▸ RECORD LIST:
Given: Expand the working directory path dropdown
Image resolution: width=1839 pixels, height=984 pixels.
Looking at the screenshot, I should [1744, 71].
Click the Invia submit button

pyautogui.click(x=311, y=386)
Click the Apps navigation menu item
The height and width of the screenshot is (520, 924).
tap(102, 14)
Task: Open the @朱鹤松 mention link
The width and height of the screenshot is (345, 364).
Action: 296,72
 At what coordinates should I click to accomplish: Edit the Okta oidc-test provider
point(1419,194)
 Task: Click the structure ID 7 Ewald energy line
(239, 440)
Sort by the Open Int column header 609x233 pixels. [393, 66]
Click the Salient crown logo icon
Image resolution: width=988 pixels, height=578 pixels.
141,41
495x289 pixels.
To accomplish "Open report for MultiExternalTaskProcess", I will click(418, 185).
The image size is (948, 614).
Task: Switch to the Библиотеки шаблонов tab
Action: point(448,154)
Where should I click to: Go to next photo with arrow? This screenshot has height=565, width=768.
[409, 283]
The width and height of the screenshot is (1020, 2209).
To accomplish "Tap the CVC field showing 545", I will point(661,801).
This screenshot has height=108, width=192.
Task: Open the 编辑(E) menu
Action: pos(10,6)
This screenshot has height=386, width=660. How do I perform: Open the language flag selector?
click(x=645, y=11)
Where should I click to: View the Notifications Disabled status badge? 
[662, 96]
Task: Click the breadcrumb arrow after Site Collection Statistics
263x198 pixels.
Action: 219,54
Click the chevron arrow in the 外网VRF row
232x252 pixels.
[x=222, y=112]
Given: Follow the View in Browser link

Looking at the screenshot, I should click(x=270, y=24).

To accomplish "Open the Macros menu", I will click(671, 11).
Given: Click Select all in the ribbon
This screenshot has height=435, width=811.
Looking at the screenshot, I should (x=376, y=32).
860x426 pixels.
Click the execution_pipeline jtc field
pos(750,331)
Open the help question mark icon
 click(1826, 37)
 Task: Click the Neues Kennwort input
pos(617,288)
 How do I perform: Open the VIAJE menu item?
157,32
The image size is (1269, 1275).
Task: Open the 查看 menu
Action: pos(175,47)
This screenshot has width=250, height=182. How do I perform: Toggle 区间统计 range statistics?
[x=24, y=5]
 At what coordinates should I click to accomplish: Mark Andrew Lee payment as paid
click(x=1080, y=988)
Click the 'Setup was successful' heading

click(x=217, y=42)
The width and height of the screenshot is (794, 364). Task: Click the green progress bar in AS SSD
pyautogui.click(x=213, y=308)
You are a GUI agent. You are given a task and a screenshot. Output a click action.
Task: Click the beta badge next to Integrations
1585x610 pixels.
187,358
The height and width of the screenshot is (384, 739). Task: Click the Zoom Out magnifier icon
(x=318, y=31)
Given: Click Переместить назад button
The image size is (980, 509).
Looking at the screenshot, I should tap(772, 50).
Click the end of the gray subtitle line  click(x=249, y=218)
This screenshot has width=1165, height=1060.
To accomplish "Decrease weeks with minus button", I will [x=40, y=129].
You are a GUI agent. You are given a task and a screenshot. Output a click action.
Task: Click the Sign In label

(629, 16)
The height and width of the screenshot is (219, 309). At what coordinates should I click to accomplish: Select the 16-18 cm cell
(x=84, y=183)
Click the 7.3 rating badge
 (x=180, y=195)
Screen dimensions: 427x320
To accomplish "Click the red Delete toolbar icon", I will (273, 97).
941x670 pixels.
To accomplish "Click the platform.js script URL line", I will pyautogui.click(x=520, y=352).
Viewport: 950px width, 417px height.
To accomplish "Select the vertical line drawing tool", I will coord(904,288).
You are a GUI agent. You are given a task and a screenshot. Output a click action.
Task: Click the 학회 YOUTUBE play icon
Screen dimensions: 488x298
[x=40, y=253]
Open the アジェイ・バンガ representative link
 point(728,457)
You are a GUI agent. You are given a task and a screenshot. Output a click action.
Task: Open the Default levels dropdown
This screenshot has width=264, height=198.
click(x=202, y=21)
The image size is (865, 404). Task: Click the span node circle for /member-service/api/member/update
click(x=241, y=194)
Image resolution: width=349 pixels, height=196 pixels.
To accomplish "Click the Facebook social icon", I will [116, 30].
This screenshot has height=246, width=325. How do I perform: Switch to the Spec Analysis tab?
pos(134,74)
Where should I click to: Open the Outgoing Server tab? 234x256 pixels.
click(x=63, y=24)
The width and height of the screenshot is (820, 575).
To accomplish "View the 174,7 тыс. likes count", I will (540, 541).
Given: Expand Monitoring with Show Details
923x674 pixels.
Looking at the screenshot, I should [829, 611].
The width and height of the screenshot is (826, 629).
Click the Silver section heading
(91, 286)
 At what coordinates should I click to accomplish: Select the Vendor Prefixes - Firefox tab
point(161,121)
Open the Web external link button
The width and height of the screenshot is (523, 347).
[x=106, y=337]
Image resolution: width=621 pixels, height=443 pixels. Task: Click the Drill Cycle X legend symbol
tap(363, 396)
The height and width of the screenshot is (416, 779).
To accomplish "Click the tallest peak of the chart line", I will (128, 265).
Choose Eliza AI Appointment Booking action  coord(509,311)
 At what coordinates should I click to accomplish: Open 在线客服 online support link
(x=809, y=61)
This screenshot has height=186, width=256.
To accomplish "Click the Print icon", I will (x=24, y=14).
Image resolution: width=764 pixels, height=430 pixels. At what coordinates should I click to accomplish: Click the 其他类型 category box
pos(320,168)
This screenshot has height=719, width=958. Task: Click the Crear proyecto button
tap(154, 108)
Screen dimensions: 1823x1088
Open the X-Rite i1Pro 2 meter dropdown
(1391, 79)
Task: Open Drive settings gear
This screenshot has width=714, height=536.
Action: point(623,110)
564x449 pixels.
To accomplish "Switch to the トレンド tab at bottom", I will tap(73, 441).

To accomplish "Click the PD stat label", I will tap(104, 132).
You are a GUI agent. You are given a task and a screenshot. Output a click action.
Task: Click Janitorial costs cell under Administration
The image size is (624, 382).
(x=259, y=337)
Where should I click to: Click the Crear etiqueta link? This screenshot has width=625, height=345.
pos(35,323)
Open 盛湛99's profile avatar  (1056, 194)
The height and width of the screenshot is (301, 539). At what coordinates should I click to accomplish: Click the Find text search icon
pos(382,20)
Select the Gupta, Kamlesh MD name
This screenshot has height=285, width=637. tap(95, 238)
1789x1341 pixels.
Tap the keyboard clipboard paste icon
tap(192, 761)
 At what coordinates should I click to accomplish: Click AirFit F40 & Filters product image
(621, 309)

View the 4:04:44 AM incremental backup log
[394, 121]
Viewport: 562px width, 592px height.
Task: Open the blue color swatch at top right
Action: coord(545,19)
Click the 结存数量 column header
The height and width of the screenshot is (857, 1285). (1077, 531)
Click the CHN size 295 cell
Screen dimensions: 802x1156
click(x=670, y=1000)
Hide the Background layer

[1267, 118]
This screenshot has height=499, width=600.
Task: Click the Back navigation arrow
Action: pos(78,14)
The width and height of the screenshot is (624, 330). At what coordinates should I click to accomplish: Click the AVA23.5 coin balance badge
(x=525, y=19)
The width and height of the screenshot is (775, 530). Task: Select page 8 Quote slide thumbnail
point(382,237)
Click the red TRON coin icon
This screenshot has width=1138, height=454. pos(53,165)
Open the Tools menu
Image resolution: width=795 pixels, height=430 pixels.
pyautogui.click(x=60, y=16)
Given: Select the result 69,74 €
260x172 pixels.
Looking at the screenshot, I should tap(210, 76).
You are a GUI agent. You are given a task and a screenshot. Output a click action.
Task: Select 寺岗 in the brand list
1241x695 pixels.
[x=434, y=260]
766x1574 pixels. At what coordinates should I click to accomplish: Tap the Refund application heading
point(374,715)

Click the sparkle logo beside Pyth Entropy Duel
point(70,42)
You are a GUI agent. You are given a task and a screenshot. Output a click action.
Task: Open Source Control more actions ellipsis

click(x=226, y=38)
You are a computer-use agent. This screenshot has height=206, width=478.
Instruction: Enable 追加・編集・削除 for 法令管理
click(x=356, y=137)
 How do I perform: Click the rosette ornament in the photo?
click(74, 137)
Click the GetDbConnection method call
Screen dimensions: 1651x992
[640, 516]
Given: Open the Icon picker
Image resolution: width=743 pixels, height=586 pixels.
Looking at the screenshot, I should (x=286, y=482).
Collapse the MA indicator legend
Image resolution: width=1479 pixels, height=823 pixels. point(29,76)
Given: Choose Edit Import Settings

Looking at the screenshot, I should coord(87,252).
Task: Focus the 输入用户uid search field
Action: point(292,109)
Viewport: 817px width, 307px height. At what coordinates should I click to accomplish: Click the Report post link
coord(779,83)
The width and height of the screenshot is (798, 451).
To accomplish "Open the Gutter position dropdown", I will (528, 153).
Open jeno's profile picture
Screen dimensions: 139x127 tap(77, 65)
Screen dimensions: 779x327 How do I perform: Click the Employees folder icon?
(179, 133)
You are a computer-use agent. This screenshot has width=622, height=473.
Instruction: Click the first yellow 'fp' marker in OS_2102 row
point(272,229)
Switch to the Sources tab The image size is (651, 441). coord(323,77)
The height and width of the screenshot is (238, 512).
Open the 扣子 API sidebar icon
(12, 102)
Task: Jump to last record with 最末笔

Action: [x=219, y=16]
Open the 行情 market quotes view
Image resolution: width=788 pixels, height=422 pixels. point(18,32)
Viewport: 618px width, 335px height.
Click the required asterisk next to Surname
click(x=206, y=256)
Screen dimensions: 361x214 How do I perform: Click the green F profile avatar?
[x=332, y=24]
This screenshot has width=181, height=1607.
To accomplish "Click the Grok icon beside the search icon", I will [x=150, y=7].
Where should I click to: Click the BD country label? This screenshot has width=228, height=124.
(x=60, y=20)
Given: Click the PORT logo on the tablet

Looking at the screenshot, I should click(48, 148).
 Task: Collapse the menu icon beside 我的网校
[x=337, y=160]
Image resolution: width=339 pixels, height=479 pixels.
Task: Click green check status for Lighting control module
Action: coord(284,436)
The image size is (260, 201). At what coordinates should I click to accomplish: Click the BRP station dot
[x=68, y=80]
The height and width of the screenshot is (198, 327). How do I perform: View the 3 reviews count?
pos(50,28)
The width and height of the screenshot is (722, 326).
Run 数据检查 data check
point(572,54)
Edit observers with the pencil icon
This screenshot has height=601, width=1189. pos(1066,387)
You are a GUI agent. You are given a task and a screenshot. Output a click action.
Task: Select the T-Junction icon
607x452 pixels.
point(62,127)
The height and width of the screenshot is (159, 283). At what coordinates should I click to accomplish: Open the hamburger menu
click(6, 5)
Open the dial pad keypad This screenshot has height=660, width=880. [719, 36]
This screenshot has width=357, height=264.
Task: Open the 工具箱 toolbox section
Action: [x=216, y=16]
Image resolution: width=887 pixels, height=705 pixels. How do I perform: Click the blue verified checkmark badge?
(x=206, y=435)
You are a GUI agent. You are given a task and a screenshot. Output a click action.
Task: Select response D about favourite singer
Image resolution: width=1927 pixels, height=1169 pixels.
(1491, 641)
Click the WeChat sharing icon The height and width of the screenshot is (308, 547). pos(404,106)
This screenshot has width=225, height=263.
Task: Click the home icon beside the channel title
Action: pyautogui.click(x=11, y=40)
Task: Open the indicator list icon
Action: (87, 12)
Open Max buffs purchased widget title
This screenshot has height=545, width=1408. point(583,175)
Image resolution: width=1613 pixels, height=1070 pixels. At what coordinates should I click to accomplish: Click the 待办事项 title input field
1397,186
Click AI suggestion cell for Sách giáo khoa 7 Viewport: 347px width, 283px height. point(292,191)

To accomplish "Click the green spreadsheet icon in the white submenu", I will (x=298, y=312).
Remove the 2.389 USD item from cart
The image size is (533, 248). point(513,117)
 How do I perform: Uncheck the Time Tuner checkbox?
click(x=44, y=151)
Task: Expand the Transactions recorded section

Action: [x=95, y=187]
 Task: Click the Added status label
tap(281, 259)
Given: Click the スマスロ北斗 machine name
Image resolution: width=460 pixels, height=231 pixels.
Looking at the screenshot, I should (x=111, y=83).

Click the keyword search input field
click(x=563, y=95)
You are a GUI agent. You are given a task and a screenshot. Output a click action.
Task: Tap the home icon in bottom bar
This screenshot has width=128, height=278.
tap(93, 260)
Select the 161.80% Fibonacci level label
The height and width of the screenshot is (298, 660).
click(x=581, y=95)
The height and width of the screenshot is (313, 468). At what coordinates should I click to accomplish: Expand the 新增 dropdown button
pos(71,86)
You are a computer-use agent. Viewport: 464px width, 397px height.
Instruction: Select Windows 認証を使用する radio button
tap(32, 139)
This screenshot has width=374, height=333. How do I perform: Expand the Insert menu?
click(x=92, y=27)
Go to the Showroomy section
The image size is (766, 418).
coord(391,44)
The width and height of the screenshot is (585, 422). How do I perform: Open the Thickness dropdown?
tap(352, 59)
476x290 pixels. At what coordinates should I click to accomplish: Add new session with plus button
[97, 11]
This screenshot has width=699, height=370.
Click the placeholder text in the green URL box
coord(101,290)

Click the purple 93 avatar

▸ DIRECTIVE: Quote the data above verbatim, from the line with "will tap(104, 132)." up to and including the line with "tap(192, 761)".

▸ ANSWER IN FULL:
To accomplish "Click the PD stat label", I will tap(104, 132).
You are a GUI agent. You are given a task and a screenshot. Output a click action.
Task: Click Janitorial costs cell under Administration
The image size is (624, 382).
(x=259, y=337)
Where should I click to: Click the Crear etiqueta link? This screenshot has width=625, height=345.
pos(35,323)
Open 盛湛99's profile avatar  (1056, 194)
The height and width of the screenshot is (301, 539). At what coordinates should I click to accomplish: Click the Find text search icon
pos(382,20)
Select the Gupta, Kamlesh MD name
This screenshot has height=285, width=637. tap(95, 238)
1789x1341 pixels.
Tap the keyboard clipboard paste icon
tap(192, 761)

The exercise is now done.